• _Written task 1_: From the passage on oral care compositions below, write out the portion that begins at the words "Some embodiments provide" and stops after the words "of about 720,000.".

The present invention in its method aspect involves applying to the oral cavity a safe and effective amount of the compositions described herein.
The compositions and methods according to the invention (e.g., Composition 1.0 et seq) can be incorporated into oral compositions for the care of the mouth and teeth such as toothpastes, transparent pastes, gels, mouth rinses, sprays and chewing gum.
In some embodiments, the present invention provides an oral care composition comprising: a basic amino acid in free or salt wherein the amino acid is selected from arginine, lysine, and a combination thereof; a combination of zinc ion sources; and a thickening system comprising: from about 0.1 wt. % to about 2 wt. % of a nonionic cellulose ether; and from about 0.25 wt. % to about 1 wt. % of a polysaccharide gum. In other embodiments, the present invention provides an oral care composition comprising: a basic amino acid in free or salt wherein the amino acid is selected from arginine, lysine, and a combination thereof; a combination of zinc ion sources; and a thickening system comprising: from about 0.1 wt. % to about 1 wt. % of a nonionic cellulose ether; and from about 0.25 wt. % to about 1 wt. % of a polysaccharide gum.
Some embodiments provide compositions comprising a nonionic cellulose ether having a molecular weight of from about 650,000 to about 750,000. Other embodiments provide compositions comprising a nonionic cellulose ether having a molecular weight of about 700,000. While other embodiments provide compositions comprising a nonionic cellulose ether having a molecular weight of about 720,000.

• _Written task 2_: Reproduce, without changes, the lines of the records that begin at the line containing "964x911 pixels. How" and stop after the line containing "Give a thumbs".

• _Given data_:
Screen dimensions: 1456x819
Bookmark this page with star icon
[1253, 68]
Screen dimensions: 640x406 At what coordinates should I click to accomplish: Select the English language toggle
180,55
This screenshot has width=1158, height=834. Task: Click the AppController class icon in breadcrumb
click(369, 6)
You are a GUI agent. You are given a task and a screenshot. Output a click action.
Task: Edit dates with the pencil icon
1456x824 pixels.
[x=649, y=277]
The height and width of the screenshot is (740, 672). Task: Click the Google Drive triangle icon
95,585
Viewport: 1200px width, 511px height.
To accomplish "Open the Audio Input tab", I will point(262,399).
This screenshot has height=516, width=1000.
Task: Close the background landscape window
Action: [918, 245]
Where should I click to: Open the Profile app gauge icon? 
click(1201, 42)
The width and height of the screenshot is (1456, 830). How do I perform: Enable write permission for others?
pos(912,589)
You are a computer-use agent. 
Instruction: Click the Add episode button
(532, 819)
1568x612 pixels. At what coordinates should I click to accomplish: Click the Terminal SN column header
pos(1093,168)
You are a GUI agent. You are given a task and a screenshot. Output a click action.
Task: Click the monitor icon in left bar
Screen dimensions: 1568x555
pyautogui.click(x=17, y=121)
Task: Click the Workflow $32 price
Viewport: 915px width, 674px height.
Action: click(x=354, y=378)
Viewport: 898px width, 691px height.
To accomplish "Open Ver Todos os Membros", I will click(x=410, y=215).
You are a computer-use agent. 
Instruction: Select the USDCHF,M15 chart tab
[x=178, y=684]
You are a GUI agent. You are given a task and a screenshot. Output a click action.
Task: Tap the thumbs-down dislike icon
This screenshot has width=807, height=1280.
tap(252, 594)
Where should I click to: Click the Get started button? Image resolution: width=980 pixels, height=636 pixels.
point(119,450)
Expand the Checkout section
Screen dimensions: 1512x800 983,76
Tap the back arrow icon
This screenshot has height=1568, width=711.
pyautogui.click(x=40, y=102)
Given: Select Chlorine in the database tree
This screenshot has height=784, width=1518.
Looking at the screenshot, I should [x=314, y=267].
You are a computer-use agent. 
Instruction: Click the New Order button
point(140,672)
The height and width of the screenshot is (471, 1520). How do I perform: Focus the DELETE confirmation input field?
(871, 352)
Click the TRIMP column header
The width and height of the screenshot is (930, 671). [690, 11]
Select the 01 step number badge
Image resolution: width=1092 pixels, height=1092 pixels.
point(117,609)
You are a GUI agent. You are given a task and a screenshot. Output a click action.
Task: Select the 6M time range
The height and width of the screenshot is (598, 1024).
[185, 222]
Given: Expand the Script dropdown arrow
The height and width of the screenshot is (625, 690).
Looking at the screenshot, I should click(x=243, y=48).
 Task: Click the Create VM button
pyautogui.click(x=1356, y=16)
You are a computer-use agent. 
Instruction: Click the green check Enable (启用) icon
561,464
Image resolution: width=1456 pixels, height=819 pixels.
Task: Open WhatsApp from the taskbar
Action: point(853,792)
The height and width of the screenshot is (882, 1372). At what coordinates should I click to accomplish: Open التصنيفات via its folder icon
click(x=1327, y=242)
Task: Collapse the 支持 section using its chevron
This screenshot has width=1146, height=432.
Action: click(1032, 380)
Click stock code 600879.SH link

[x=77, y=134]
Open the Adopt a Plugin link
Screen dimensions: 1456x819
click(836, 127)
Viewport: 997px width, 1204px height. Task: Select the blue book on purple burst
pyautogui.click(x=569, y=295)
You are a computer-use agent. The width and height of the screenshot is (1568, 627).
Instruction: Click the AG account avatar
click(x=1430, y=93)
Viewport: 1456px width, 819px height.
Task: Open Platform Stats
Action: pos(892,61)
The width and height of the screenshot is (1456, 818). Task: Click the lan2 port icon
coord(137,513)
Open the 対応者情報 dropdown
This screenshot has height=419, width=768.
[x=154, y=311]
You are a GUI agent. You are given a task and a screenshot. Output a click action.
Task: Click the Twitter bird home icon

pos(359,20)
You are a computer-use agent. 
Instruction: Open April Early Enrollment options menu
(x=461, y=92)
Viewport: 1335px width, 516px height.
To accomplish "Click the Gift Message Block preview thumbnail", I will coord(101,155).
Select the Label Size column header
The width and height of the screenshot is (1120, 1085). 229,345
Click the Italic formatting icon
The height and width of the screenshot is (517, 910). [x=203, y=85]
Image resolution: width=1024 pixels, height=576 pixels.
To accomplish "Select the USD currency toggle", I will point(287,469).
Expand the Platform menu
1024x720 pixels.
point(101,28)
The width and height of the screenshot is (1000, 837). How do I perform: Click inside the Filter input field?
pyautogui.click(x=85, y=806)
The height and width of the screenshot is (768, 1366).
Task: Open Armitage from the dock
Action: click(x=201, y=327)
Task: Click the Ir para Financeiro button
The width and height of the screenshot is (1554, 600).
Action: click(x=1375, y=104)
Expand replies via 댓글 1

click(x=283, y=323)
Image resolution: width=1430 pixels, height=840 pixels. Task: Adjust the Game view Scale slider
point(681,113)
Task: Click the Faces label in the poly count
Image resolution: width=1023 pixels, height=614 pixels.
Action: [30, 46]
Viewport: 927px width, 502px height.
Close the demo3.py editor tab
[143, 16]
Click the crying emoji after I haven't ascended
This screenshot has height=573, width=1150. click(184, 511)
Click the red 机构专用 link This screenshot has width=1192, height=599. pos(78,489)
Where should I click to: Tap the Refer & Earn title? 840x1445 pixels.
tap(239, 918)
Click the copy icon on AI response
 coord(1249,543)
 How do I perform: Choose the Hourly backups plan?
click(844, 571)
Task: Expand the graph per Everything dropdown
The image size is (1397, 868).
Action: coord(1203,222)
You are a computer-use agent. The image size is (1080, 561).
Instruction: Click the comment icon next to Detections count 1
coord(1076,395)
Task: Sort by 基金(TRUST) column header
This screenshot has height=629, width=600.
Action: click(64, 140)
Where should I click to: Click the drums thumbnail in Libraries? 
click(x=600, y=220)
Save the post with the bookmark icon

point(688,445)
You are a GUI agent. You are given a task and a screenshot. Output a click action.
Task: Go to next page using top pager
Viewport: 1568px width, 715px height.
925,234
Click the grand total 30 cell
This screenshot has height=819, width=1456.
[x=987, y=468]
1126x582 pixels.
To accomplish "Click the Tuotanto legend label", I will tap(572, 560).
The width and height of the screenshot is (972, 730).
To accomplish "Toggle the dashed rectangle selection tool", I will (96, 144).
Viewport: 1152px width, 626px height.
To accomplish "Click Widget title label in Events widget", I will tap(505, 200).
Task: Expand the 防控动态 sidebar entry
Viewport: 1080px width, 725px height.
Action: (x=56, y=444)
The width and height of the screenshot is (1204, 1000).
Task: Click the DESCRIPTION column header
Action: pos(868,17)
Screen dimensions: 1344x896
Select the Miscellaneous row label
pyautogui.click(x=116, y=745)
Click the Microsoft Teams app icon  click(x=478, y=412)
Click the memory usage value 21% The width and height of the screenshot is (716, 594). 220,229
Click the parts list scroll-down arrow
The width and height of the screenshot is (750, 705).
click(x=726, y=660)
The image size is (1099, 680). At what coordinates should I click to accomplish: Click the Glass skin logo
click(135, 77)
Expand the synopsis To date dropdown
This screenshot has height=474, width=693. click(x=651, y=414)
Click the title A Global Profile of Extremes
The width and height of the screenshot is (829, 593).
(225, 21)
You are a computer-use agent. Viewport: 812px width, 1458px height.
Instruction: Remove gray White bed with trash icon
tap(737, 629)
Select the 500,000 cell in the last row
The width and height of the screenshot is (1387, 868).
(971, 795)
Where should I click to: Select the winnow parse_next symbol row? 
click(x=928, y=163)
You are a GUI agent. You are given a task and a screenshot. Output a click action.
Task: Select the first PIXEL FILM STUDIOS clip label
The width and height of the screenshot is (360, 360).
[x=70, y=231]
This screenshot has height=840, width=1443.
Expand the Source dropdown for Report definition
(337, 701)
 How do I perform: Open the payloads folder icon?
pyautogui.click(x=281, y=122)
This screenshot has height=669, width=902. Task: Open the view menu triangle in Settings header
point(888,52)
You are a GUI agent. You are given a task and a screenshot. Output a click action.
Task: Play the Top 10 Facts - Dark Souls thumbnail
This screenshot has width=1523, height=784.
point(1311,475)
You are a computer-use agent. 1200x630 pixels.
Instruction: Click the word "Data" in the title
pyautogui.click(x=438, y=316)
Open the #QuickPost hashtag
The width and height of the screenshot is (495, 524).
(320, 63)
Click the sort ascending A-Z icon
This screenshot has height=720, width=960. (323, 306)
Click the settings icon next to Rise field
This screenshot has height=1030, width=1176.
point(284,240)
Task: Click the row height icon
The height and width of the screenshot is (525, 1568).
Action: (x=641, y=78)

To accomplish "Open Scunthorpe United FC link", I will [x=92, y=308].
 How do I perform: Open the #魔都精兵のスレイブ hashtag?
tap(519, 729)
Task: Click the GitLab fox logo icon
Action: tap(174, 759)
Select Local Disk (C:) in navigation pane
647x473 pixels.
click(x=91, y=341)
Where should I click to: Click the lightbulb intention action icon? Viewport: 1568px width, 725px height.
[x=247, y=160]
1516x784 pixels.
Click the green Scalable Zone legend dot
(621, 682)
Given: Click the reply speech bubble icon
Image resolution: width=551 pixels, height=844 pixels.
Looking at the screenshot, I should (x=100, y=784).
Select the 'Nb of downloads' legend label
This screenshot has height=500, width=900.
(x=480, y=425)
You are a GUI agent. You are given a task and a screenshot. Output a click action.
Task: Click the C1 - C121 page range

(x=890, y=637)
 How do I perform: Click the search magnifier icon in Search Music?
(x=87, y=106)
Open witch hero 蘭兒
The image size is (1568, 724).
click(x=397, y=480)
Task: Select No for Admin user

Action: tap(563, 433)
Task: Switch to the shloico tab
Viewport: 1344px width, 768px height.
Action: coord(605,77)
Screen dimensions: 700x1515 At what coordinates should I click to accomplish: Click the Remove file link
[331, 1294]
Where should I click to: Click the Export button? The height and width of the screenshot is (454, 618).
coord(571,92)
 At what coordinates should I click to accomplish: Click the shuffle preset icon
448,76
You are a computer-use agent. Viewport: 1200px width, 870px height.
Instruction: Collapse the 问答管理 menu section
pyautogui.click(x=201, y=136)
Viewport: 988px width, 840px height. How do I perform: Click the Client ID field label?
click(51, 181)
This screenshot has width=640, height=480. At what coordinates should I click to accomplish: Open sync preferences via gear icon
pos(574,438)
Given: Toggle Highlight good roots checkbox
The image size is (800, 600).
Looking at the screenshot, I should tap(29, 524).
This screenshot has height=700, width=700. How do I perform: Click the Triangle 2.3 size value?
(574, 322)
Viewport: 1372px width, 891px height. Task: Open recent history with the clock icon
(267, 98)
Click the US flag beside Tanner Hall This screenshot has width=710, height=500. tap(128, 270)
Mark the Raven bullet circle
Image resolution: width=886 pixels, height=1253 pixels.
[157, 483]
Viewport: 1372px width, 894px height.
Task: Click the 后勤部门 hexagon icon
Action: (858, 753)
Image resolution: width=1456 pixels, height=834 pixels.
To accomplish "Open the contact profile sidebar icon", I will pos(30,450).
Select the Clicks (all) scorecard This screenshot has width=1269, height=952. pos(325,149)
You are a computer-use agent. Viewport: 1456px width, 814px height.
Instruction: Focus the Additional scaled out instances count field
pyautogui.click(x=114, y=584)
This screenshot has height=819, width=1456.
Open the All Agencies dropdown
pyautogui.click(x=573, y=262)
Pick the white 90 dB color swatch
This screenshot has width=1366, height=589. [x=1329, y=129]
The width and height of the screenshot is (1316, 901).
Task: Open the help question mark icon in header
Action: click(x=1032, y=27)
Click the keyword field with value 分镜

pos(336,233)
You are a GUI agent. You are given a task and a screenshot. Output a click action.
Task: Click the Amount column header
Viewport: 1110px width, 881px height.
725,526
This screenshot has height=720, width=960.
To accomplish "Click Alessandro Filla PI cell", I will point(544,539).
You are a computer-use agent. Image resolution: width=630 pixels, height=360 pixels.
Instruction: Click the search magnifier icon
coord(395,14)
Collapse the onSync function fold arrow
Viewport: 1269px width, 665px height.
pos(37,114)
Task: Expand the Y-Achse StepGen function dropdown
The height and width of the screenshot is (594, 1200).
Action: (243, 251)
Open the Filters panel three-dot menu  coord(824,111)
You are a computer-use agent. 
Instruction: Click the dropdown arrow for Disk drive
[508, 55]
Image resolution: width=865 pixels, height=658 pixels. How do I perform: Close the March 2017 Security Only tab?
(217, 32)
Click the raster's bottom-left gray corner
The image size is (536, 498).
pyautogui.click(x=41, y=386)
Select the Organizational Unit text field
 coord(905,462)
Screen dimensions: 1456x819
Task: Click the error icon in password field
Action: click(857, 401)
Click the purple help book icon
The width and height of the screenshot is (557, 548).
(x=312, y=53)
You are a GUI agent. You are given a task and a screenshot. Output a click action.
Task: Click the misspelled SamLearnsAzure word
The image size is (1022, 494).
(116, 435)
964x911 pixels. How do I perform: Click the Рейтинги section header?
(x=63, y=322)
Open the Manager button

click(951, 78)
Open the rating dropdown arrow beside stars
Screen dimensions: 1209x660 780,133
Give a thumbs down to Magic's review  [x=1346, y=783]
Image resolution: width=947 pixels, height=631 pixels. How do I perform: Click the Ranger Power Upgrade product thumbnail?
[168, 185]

• _Complete output 1_:
Some embodiments provide compositions comprising a nonionic cellulose ether having a molecular weight of from about 650,000 to about 750,000. Other embodiments provide compositions comprising a nonionic cellulose ether having a molecular weight of about 700,000. While other embodiments provide compositions comprising a nonionic cellulose ether having a molecular weight of about 720,000.

• _Complete output 2_:
964x911 pixels. How do I perform: Click the Рейтинги section header?
(x=63, y=322)
Open the Manager button

click(951, 78)
Open the rating dropdown arrow beside stars
Screen dimensions: 1209x660 780,133
Give a thumbs down to Magic's review  [x=1346, y=783]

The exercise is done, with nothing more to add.